Washington: Money may buy you happiness, but how much debt you have also plays a role in predicting whether you'll be happy, a new study has found.
"There has been a lot of research looking at whether and how income makes people happy in life, but few studies have examined whether debt can detract from happiness," said Louis Tay, an assistant professor at Purdue University in the US.
"We found that carrying student loan debt is almost as important as income in predicting financial worry and life satisfaction," Tay said.
The survey results are from the Gallup-Purdue Index, which provides a measure of how college graduates are doing on five key dimensions of well-being: purpose, social, physical, financial and community.

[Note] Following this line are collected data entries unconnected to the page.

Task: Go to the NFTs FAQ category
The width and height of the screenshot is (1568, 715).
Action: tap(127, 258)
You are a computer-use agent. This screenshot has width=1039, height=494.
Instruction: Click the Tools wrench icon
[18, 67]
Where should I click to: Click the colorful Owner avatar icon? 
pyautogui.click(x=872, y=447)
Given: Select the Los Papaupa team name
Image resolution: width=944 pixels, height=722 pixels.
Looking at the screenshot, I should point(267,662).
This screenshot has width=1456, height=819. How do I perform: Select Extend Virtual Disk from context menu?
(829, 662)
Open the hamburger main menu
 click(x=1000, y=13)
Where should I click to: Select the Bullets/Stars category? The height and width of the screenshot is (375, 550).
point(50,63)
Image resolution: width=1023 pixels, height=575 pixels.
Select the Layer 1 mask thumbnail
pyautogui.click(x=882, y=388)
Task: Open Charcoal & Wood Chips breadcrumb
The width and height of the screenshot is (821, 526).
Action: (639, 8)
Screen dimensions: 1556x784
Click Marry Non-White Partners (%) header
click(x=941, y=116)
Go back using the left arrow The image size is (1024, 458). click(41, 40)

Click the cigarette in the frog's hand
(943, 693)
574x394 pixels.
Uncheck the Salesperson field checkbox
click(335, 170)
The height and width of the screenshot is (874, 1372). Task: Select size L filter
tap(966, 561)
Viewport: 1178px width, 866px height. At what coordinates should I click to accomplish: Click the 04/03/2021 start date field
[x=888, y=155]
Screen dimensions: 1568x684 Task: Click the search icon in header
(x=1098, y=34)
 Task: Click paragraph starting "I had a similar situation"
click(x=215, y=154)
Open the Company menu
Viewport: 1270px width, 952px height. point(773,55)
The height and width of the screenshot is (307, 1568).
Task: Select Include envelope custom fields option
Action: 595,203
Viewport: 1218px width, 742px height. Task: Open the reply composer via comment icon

Tay also is member of the committee evaluating results of the ongoing survey.
An online college alumni sample of 2,781 individuals from the US was used in Tay's study.
On average, these individuals graduated from college in 2008 and had been paying student loans for at least seven years.
In addition to demographic data, Tay's analysis looked at the relationships between average household income, student loan amount, life satisfaction and financial worry.
"We always think about how much income you can earn, but the reality is you can't guarantee what you will earn post-college," Tay said.
"There is a lot in the news about reducing, balancing or managing college student debt, and this study shows the burden it can take on one's life for the long term," Tay added.
Tay said future studies will need to look at other sources of debt as well as the role of "good" debt versus "bad" debt, among the various kinds of debt, such as a mortgage, student loans or credit cards.
"How student loans are categorised for the long-term would be interesting. For example, to what extent is it viewed as an investment, and does that vary among careers?" Tay said.
The study was published in the Journal of Happiness Studies.